**EXERCISE BRIEF:** Copy the items word for word, beginning with the first line and ending with the line that contains "Action: 638,401", including both.

**SOURCE DATA:**

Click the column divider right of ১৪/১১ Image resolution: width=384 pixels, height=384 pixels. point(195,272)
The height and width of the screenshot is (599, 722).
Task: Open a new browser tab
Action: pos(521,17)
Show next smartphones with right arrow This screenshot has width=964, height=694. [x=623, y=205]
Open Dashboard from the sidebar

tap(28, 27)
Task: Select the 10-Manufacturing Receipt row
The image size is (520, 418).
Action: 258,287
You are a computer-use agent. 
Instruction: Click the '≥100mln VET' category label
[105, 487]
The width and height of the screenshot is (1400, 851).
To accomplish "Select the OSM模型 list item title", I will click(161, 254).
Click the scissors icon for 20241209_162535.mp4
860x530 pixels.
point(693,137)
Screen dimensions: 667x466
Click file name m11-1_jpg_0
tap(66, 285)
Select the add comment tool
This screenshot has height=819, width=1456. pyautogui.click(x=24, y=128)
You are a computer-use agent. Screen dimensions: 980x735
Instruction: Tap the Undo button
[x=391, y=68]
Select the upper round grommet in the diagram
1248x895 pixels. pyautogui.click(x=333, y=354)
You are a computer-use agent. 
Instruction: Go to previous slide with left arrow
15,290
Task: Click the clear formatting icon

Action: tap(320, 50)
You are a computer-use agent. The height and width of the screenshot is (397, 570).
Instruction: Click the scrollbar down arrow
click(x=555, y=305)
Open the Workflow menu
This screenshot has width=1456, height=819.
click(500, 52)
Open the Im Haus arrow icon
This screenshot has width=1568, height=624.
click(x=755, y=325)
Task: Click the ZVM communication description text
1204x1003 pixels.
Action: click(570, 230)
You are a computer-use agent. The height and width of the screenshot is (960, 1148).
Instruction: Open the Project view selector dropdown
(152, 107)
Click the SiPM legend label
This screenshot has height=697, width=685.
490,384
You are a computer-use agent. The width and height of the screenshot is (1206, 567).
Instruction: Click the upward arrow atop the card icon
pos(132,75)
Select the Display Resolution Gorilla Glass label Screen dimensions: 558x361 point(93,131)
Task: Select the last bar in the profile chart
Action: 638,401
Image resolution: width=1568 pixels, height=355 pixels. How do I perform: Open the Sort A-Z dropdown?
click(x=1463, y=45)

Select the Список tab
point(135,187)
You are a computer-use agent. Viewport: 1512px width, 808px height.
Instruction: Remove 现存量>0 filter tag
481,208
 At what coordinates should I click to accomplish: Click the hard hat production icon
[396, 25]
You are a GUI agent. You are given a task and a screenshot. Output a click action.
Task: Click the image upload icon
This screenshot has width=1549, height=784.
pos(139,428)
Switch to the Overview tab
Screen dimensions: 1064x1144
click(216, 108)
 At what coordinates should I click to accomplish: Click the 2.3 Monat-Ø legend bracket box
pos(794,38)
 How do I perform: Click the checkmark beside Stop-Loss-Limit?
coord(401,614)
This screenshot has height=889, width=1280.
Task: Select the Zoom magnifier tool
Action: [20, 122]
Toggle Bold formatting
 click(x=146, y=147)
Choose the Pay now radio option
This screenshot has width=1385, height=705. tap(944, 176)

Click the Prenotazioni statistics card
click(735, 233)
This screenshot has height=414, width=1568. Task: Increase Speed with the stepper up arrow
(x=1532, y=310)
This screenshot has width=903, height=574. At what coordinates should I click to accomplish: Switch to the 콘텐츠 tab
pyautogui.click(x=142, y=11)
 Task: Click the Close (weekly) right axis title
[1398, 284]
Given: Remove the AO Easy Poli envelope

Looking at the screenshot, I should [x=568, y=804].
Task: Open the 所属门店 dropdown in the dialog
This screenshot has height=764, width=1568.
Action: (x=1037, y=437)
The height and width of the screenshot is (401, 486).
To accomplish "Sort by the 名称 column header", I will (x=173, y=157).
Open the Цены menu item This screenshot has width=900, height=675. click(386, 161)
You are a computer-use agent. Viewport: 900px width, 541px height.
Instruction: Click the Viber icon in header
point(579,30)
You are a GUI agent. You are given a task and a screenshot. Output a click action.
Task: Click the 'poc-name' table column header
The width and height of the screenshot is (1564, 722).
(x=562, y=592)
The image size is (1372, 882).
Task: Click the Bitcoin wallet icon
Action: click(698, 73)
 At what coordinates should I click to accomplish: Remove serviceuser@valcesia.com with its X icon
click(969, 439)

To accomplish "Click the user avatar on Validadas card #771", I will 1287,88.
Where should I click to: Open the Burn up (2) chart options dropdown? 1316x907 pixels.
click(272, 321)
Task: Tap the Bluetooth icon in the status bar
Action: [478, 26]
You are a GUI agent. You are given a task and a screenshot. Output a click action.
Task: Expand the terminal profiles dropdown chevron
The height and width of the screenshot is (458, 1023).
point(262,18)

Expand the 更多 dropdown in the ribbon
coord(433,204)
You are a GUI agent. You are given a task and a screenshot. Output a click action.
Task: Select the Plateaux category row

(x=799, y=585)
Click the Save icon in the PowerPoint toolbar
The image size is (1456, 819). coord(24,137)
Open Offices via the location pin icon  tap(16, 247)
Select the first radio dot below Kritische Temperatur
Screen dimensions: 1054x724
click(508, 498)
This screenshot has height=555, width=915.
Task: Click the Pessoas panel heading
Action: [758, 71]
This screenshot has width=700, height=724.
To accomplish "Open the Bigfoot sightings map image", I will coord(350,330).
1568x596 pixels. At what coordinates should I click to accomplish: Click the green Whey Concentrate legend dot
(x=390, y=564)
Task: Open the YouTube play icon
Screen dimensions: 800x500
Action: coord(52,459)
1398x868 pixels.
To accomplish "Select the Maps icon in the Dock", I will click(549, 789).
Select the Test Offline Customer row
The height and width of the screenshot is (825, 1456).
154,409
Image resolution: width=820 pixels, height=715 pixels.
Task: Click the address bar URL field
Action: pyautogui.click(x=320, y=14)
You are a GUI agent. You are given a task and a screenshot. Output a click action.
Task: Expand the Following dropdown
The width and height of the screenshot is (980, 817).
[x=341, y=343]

**SOLVED PROBLEM:**
Click the column divider right of ১৪/১১ Image resolution: width=384 pixels, height=384 pixels. point(195,272)
The height and width of the screenshot is (599, 722).
Task: Open a new browser tab
Action: pos(521,17)
Show next smartphones with right arrow This screenshot has width=964, height=694. [x=623, y=205]
Open Dashboard from the sidebar

tap(28, 27)
Task: Select the 10-Manufacturing Receipt row
The image size is (520, 418).
Action: 258,287
You are a computer-use agent. 
Instruction: Click the '≥100mln VET' category label
[105, 487]
The width and height of the screenshot is (1400, 851).
To accomplish "Select the OSM模型 list item title", I will click(161, 254).
Click the scissors icon for 20241209_162535.mp4
860x530 pixels.
point(693,137)
Screen dimensions: 667x466
Click file name m11-1_jpg_0
tap(66, 285)
Select the add comment tool
This screenshot has height=819, width=1456. pyautogui.click(x=24, y=128)
You are a computer-use agent. Screen dimensions: 980x735
Instruction: Tap the Undo button
[x=391, y=68]
Select the upper round grommet in the diagram
1248x895 pixels. pyautogui.click(x=333, y=354)
You are a computer-use agent. 
Instruction: Go to previous slide with left arrow
15,290
Task: Click the clear formatting icon

Action: tap(320, 50)
You are a computer-use agent. The height and width of the screenshot is (397, 570).
Instruction: Click the scrollbar down arrow
click(x=555, y=305)
Open the Workflow menu
This screenshot has width=1456, height=819.
click(500, 52)
Open the Im Haus arrow icon
This screenshot has width=1568, height=624.
click(x=755, y=325)
Task: Click the ZVM communication description text
1204x1003 pixels.
Action: click(570, 230)
You are a computer-use agent. The height and width of the screenshot is (960, 1148).
Instruction: Open the Project view selector dropdown
(152, 107)
Click the SiPM legend label
This screenshot has height=697, width=685.
490,384
You are a computer-use agent. The width and height of the screenshot is (1206, 567).
Instruction: Click the upward arrow atop the card icon
pos(132,75)
Select the Display Resolution Gorilla Glass label Screen dimensions: 558x361 point(93,131)
Task: Select the last bar in the profile chart
Action: 638,401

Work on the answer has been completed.